We need to evaluate the numerator (N) and the denominator (D) separately.

**step2 Calculate the Denominator (Normalization Integral)**

The denominator is the integral of the square of the trial function over all space. Since the trial function is non-zero only for $$|x|<\alpha$$, the integral limits are from $$-\alpha$$ to $$\alpha$$.

$$D = \int_{-\infty}^{\infty} \psi^2 dx = \int_{-\alpha}^{\alpha} [c(\alpha-|x|)]^2 dx$$

Due to the symmetry of the integrand (it's an even function), we can integrate from $$0$$ to $$\alpha$$ and multiply by 2.

$$D = 2 \int_{0}^{\alpha} [c(\alpha-x)]^2 dx$$

Perform the integration:

$$D = 2c^2 \int_{0}^{\alpha} (\alpha-x)^2 dx$$

$$D = 2c^2 \left[-\frac{(\alpha-x)^3}{3}\right]_{0}^{\alpha}$$

$$D = 2c^2 \left[0 - \left(-\frac{(\alpha-0)^3}{3}\right)\right]$$

$$D = 2c^2 \frac{\alpha^3}{3}$$

**step3 Calculate the Numerator (Expectation Value of the Hamiltonian)**

The numerator is the expectation value of the Hamiltonian. It consists of two parts: the kinetic energy term and the potential energy term.

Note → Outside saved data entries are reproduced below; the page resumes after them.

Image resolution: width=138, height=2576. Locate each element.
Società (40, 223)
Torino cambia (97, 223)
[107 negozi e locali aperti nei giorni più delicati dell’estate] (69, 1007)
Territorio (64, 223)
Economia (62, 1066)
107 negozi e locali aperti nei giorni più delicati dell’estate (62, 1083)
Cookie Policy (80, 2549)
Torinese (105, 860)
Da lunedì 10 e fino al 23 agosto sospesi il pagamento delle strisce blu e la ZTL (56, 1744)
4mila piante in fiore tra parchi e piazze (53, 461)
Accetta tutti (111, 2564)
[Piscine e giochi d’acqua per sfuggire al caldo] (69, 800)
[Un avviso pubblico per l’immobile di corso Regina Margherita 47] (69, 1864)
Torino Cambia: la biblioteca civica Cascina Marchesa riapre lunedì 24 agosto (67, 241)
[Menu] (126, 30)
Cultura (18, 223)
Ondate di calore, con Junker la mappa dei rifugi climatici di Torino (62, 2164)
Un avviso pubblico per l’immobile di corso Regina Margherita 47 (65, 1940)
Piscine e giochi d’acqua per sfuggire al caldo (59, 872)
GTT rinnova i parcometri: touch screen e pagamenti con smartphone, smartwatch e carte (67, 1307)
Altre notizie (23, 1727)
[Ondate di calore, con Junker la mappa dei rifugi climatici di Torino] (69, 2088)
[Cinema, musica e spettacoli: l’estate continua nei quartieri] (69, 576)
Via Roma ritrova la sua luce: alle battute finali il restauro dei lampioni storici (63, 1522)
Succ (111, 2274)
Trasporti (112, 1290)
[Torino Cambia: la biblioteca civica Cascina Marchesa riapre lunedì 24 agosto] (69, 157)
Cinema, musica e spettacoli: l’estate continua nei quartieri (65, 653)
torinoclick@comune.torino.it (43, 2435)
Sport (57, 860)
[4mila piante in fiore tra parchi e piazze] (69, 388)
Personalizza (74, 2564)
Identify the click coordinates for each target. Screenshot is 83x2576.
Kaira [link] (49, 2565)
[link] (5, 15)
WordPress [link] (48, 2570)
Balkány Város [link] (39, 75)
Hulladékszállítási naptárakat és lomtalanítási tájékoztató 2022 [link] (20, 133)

$$N = \int_{-\infty}^{\infty} \psi \left(-\frac{d^{2}}{d x^{2}} + |x|\right) \psi dx = \int_{-\infty}^{\infty} \left(-\psi \frac{d^{2}\psi}{d x^{2}} + |x|\psi^2 \right) dx$$

Let's calculate each part separately.

**step4 Calculate the Kinetic Energy Term**

The kinetic energy term is $$I_1 = -\int_{-\infty}^{\infty} \psi \frac{d^{2}\psi}{d x^{2}} dx$$. We can use integration by parts to simplify this term. Given that $$\psi \rightarrow 0$$ as $$|x| \rightarrow \infty$$, the boundary terms vanish.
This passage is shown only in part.